Dietary plant stanol ester supplementation reduces peripheral symptoms in a mouse model of Niemann-Pick type C1 disease.

Niemann-Pick type C1 (NPC1) disease is a rare genetic condition in which the function of the lysosomal cholesterol transporter NPC1 protein is impaired. Consequently, sphingolipids and cholesterol accumulate in lysosomes of all tissues, triggering a cascade of pathological events that culminate in severe systemic and neurological symptoms. Lysosomal cholesterol accumulation is also a key-factor in the development of atherosclerosis and non-alcoholic steatohepatitis (NASH). In these two metabolic diseases, the administration of plant stanol esters has been shown to ameliorate cellular cholesterol accumulation and inflammation. Given the overlap of pathological mechanisms among atherosclerosis, NASH and NPC1 disease, we sought to investigate whether dietary supplementation with plant stanol esters improves the peripheral features of NPC1 disease. To this end, we used an NPC1 murine model featuring an Npc1 null allele (Npc1(nih) ), creating a dysfunctional NPC1 protein. Npc1(nih) mice were fed a two or six percent plant stanol esters-enriched diet over the course of 5 weeks. During this period, hepatic and blood lipid and inflammatory profiles were assessed. Npc1(nih) mice fed the plant stanol-enriched diet exhibited lower hepatic cholesterol accumulation, damage and inflammation than regular chow-fed Npc1(nih) mice.
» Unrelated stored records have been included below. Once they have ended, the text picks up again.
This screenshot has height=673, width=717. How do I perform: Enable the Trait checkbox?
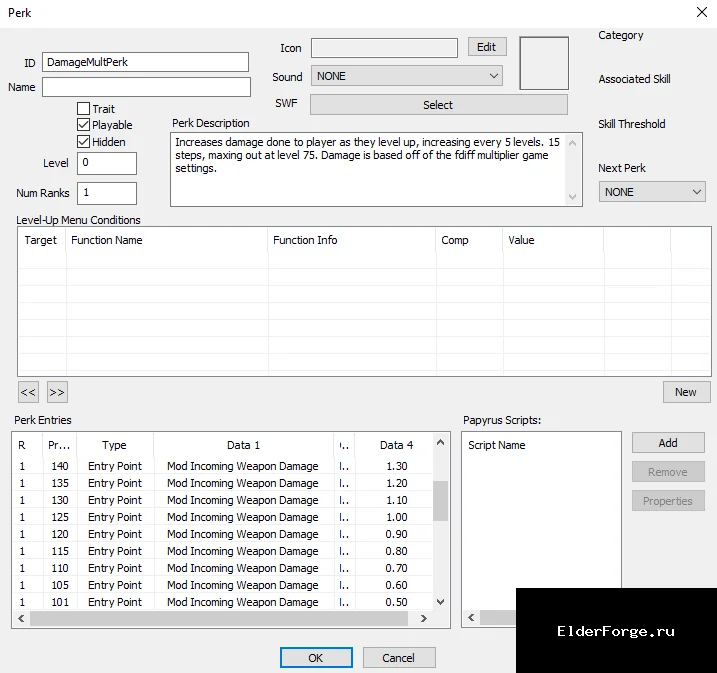click(x=84, y=109)
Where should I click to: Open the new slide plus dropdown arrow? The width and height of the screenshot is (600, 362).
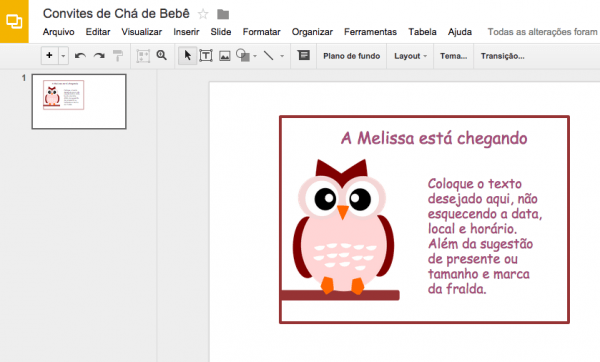point(64,56)
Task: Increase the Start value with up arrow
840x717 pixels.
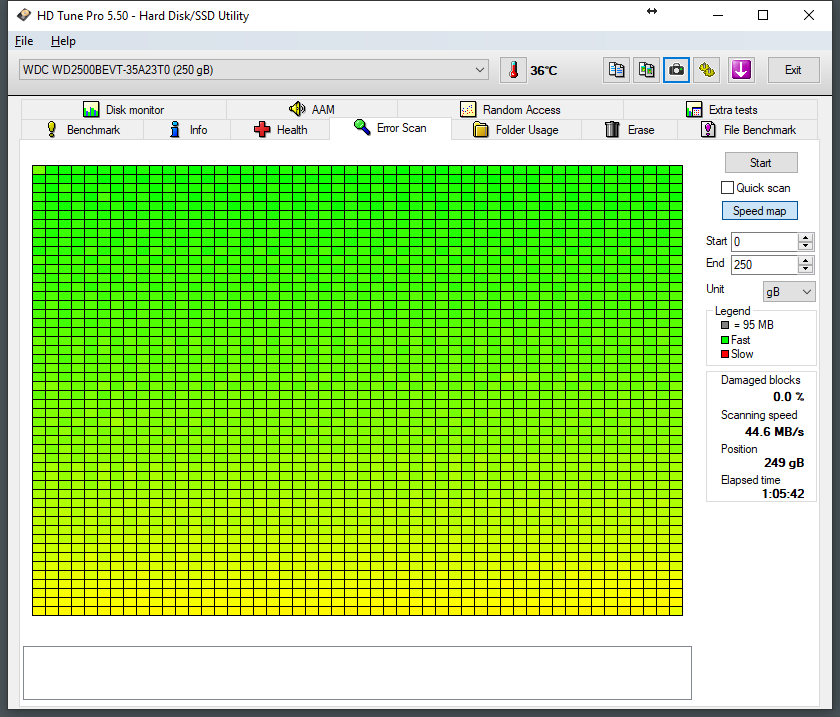Action: pyautogui.click(x=805, y=237)
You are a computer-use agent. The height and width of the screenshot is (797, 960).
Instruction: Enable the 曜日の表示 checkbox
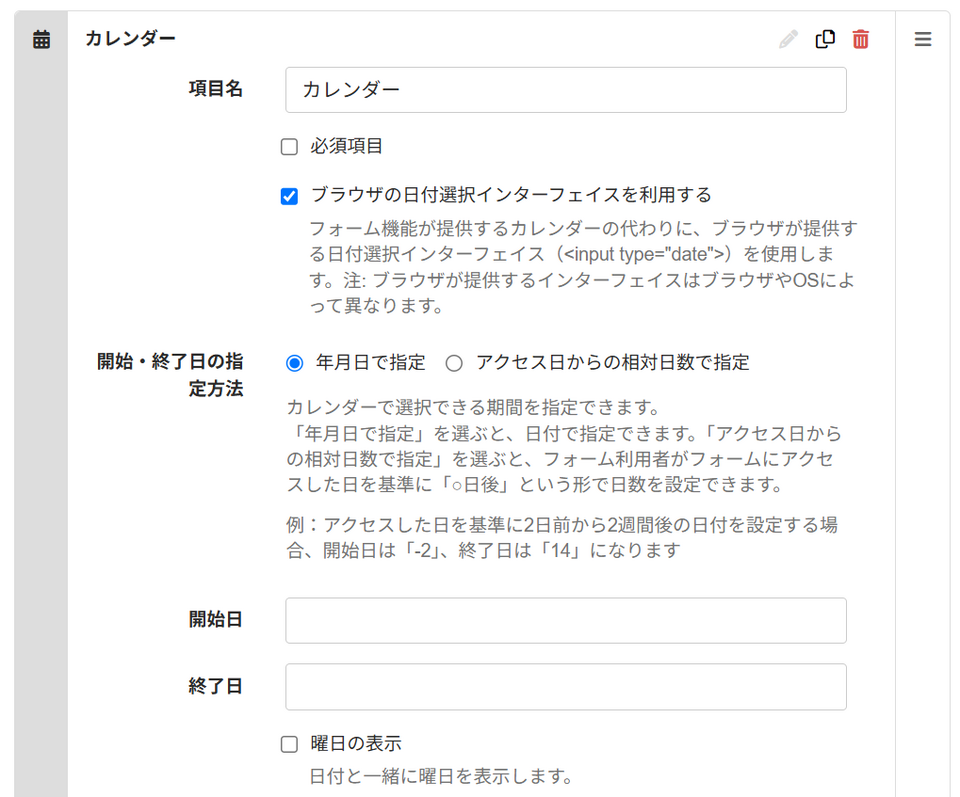(x=289, y=744)
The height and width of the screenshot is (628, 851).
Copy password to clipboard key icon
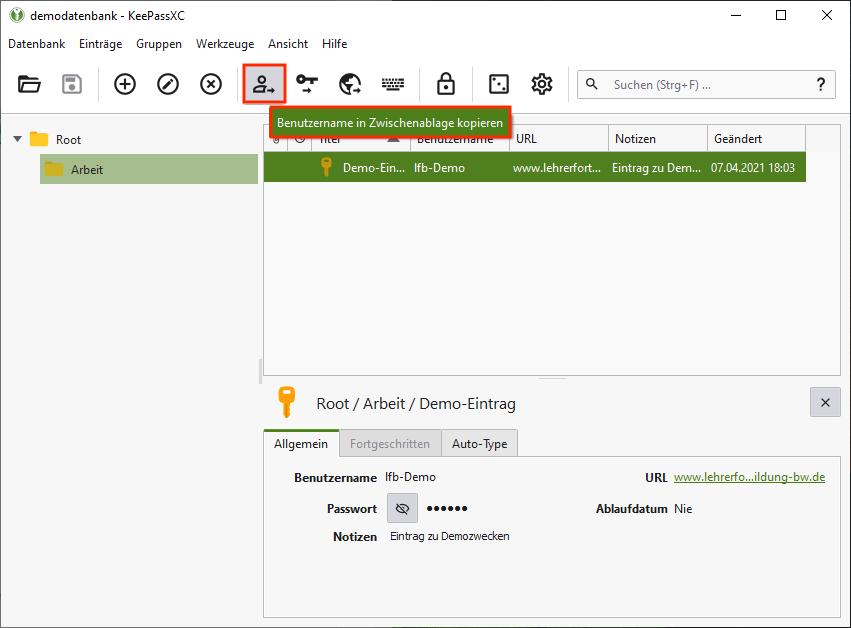click(307, 84)
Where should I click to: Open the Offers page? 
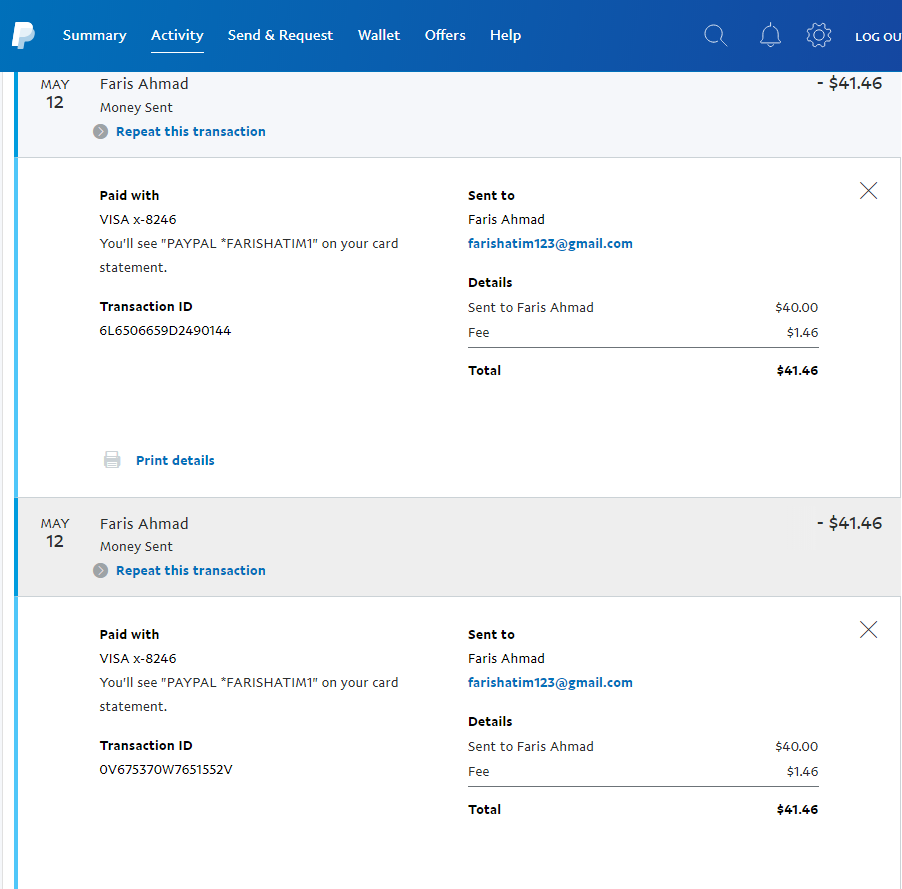coord(445,36)
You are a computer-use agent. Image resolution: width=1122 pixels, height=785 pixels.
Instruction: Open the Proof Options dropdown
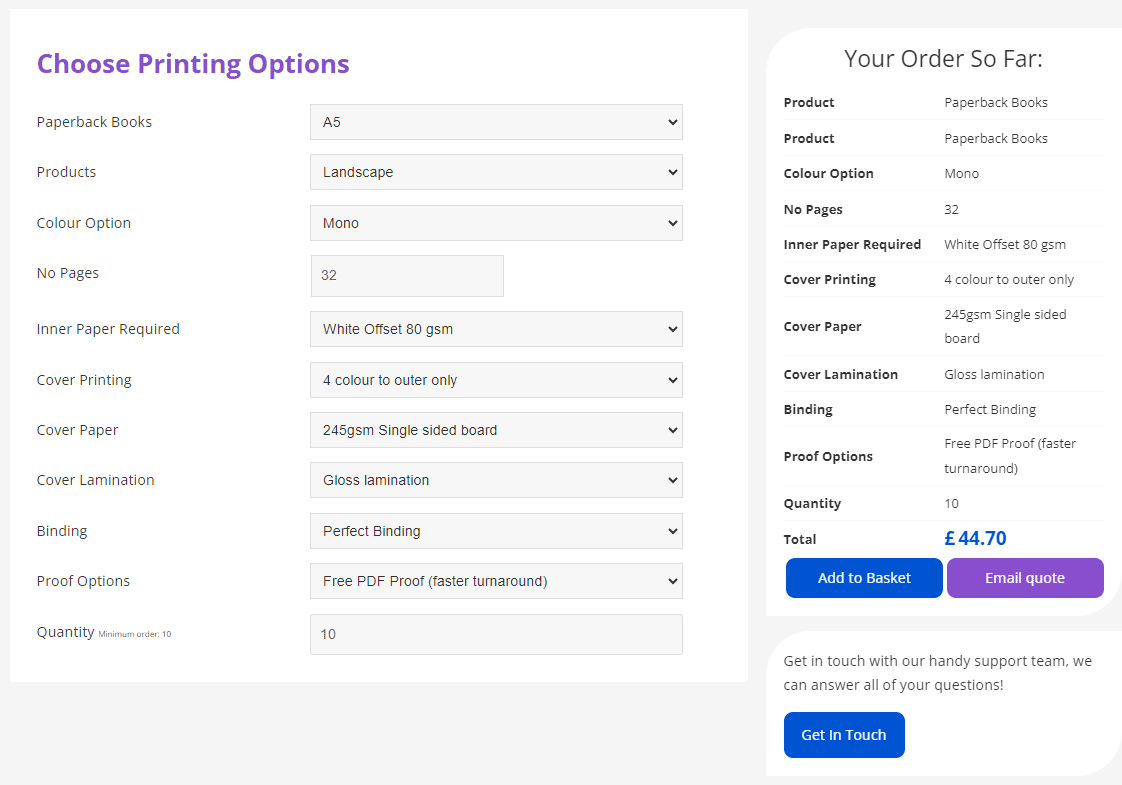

Moreover, plant stanol consumption shifted circulating T-cells and monocytes in particular towards an anti-inflammatory profile. Overall, these effects were stronger following dietary supplementation with 6% stanols, suggesting a dose-dependent effect. The findings of our study highlight the potential use of plant stanols as an affordable complementary means to ameliorate disorders in hepatic and blood lipid metabolism and reduce inflammation in NPC1 disease.